>> Begin READING PASSAGE
She said gender perspectives should also be mainstreamed into peacekeeping operations. In that respect, she expected the Department of Peacekeeping Operations to work with the Secretary-Generals Special Adviser on Gender Issues and Advancement of Women. Effective public information strategies were also essential operational necessities for virtually all United Nations peace operations. The Department of Public Information and the Department of Peacekeeping Operations should, therefore, collaborate in that respect. Peacekeepers also needed to be adequately trained and equipped, while cultural sensitivity needed to be promoted.
CUNNINGHAM (United States) said that today, the Council took a substantial step forward with the adoption of the resolution on the implementation of the Brahimi report. Since 1948, there had been 53 peacekeeping operations, and 15 of those were currently underway. This year, more than ever, the Council had reiterated its commitment to peacekeeping in Africa. Whether peacekeeping ultimately succeeded or failed would be the standard by which the world would judge the United Nations.
>> End READING PASSAGE
>> Begin DATA ENTRIES
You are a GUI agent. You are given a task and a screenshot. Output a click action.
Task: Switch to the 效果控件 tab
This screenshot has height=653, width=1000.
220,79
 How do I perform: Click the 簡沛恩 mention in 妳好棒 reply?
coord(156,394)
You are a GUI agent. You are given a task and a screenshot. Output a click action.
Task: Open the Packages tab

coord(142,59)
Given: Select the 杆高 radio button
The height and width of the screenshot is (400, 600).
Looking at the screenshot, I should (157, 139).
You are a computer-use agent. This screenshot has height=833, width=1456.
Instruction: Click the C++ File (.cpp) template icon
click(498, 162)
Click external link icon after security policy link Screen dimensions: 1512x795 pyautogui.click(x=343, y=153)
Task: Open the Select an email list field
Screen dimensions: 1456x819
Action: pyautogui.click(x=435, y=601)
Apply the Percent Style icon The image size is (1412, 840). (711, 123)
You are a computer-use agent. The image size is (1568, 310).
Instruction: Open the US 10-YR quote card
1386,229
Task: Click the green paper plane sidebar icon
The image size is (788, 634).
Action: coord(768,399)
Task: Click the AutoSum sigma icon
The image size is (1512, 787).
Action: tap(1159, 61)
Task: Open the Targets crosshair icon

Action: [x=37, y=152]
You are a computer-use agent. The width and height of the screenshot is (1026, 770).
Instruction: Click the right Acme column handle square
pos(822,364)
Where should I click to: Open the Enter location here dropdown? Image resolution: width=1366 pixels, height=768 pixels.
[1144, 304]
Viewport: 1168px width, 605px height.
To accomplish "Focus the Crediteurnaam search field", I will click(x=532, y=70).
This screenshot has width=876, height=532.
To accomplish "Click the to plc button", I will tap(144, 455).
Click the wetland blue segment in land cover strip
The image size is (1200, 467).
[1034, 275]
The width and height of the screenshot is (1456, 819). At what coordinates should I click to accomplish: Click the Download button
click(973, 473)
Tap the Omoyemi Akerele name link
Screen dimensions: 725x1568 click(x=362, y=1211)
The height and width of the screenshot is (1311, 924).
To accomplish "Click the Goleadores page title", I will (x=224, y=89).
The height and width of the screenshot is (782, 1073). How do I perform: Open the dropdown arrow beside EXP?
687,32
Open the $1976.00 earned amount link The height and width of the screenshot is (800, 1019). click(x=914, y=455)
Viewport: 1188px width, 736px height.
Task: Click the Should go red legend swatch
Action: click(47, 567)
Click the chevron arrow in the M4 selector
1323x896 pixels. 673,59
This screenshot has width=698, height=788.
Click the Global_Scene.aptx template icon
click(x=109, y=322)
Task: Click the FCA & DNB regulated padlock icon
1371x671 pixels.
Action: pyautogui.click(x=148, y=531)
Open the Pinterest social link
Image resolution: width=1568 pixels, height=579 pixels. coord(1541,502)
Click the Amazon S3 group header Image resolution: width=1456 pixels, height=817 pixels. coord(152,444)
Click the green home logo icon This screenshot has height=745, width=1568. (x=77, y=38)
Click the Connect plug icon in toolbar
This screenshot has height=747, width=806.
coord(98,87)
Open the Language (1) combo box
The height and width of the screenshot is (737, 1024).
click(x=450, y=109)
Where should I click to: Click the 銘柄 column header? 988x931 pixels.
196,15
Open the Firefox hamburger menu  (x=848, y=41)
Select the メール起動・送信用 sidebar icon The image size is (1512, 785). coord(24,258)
>> End DATA ENTRIES
§ **WRITTEN TASK 1**
Duplicate the peacekeeping passage, everything from "CUNNINGHAM (United States)" down to "the United Nations.".
§ **WRITTEN TASK 2**
Using the peacekeeping passage, say whether each statement agrees with it, answering yes or no and quoting the words that decide it.
(a) There had been 53 peacekeeping operations since 1948.
(b) Cunningham spoke on behalf of the United Kingdom.
(c) The first speaker wanted the Department of Public Information to act alone on public information strategies.
§ **WRITTEN TASK 3**
Answer these questions from the peacekeeping passage.
(a) What did the first speaker say needed to be promoted?
(b) How many peacekeeping operations were currently underway?
(c) In which region had the Council reiterated its commitment to peacekeeping this year?

§ **REPLY 1**
CUNNINGHAM (United States) said that today, the Council took a substantial step forward with the adoption of the resolution on the implementation of the Brahimi report. Since 1948, there had been 53 peacekeeping operations, and 15 of those were currently underway. This year, more than ever, the Council had reiterated its commitment to peacekeeping in Africa. Whether peacekeeping ultimately succeeded or failed would be the standard by which the world would judge the United Nations.

§ **REPLY 2**
(a) Yes: "Since 1948, there had been 53 peacekeeping operations"
(b) No: "CUNNINGHAM (United States)"
(c) No: "The Department of Public Information and the Department of Peacekeeping Operations should, therefore, collaborate in that respect."

§ **REPLY 3**
(a) Cultural sensitivity
(b) 15
(c) Africa